The 2014 year for college basketball was quite extraordinary. It began with an influx of arguably the most talented freshman class in over a decade. Andrew Wiggins and Joel Embiid brought their games to Kansas, while Jabari Parker and Julius Randle planted their flags at storied programs Duke and Kentucky, respectively. All four freshmen lived up to the extraordinary hype, leading their respective teams to the NCAA Tournament. Unfortunately for Wiggins, Embiid and Parker, the tournament did not bring the same amount of success as the regular season as both teams failed to make it to the second weekend. Randle, however, led his team all the way to the championship game and it appeared the freshman would be able to cut down the nets, a la Anthony Davis and Michael Kidd-Gilchrist from two years previous.

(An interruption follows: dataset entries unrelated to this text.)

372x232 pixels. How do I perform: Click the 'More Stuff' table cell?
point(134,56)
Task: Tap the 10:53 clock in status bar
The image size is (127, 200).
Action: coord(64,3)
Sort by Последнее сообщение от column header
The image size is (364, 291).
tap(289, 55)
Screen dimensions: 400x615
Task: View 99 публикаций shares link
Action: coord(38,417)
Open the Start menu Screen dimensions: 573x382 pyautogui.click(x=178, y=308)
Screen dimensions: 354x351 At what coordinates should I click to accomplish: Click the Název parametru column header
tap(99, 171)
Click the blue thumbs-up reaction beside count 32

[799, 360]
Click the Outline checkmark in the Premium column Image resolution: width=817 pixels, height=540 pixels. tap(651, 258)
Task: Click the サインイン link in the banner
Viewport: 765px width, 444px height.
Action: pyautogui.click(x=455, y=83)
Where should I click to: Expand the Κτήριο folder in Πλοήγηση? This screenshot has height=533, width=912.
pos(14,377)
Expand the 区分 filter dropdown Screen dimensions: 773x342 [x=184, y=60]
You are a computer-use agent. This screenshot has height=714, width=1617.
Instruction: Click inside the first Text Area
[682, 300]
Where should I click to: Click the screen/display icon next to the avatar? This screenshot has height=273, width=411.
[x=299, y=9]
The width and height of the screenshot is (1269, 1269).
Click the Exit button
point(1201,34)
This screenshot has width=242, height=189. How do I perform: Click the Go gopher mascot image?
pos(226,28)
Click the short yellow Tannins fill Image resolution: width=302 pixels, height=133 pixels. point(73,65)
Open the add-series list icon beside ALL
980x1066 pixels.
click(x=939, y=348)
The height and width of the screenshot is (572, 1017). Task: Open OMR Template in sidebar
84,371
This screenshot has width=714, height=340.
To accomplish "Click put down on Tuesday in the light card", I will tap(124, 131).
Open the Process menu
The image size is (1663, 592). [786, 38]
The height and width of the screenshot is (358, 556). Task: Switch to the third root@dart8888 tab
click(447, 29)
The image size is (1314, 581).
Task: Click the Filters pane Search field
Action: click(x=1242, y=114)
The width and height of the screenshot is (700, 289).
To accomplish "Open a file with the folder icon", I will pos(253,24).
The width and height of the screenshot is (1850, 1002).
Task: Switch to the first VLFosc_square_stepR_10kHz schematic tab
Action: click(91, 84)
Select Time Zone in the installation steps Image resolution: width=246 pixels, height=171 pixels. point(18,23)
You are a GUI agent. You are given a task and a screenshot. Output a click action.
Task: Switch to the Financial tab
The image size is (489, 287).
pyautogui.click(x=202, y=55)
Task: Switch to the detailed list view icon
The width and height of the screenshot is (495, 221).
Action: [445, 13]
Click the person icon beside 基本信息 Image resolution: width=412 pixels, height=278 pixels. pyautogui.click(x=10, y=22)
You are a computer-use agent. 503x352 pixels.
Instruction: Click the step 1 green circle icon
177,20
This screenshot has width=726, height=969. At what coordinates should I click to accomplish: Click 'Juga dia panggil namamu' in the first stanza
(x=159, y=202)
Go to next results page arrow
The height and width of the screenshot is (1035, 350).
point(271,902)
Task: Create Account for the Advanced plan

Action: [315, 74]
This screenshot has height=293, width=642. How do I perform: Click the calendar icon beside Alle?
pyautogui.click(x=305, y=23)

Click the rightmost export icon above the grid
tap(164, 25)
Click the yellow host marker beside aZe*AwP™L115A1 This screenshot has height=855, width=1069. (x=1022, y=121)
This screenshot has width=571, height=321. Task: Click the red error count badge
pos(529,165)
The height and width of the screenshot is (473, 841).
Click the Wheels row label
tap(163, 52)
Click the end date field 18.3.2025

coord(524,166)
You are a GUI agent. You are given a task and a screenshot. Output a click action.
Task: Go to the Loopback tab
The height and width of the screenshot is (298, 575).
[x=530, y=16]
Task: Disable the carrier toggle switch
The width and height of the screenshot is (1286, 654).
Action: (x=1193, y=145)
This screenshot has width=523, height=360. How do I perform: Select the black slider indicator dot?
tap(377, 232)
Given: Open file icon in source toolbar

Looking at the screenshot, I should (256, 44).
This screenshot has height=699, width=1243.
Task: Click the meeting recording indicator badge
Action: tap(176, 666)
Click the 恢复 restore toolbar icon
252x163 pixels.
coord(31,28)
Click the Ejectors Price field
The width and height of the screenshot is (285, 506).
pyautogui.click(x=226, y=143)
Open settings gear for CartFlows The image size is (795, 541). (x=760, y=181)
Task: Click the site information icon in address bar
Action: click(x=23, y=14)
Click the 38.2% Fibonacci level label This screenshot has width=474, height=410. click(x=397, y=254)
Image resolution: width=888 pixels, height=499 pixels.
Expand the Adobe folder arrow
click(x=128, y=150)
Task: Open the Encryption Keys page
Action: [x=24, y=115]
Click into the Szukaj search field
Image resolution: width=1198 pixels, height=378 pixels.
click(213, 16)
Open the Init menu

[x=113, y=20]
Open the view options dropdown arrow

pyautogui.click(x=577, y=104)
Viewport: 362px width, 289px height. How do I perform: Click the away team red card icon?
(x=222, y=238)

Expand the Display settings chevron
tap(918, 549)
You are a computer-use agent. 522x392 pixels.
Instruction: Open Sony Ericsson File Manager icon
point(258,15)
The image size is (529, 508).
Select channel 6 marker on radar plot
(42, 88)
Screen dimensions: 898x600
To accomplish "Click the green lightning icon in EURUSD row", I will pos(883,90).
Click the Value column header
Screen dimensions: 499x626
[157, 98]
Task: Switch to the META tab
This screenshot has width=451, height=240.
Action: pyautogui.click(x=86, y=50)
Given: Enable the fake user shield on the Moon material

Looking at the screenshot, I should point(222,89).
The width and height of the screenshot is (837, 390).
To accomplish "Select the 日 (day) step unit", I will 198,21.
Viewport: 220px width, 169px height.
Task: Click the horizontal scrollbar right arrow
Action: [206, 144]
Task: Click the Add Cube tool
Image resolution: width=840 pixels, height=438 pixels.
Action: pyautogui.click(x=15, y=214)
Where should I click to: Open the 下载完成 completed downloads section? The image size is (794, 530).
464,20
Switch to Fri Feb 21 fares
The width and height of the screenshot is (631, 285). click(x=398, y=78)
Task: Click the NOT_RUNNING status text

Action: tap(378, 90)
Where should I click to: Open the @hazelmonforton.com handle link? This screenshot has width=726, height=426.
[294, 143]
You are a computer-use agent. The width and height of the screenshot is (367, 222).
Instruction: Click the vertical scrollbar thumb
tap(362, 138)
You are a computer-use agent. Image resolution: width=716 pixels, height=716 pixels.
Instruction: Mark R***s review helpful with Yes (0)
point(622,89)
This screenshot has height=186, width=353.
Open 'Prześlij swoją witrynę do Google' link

But it was not to be, as the Cinderella Connecticut Huskies, a 7th seed led by the outstanding play of Shabazz Napier, held off the Wildcats for a 60-54 victory. The Huskies began the year on a torrid winning streak, including an impressive home victory over the Florida Gators, which catapulted them into the top 10. They struggled a bit midseason, falling out of the top 25, but regained some steam later in the year and ended up ranked in the top 20 for most of February and early March.
Though they were given a 7 seed, UConn looked like a formidable foe entering the tournament. After narrowly defeating St. Joseph’s in the second round, they beat #2 seed Villanova to advance to the Sweet Sixteen and never looked back. They delighted the UConn following at Madison Square Garden for the regional finals with victories over Iowa State and Michigan State. And in Dallas, they defeated Florida for the second time of the season, and deposed of Kentucky to take home the university’s fourth Men’s National Championship.
For a team that was frequently positioned well during the season, UConn never saw much of an increase in ticket prices on the secondary market. Their highest prices home game was against the Louisville Cardinals on January 18th at $168 and tickets remained rather steady throughout the season. And fans can probably expect 2014-15 to be somewhat similar. Although they are coming off of a national championship run, Napier and Deandre Daniels, another key cog in last year’s team, have both moved on to the NBA.
Several teams saw pretty significant increases in average ticket price as last season progressed, especially teams with rivalry games taking place towards the tail end of the year. For example, Parker’s Duke squad had just one game with an average ticket price above $200 before conference play kicked in (that one game was against Michigan on December 3rd.) Once conference play began, every game had an average ticket price north of $315 except for a matchup against Wake Forest on February 4th.
Similarly, Kentucky tickets had an average ticket price of just $117 before Christmas. However, each game in 2014 had an average ticket price north of $125, as well as the December 28th showdown with Louisville that had an astounding $899 average ticket price. With the Wildcats expected to field another good team in 2014-15, chances are you’ll see a similar increase in ticket prices as the season progresses.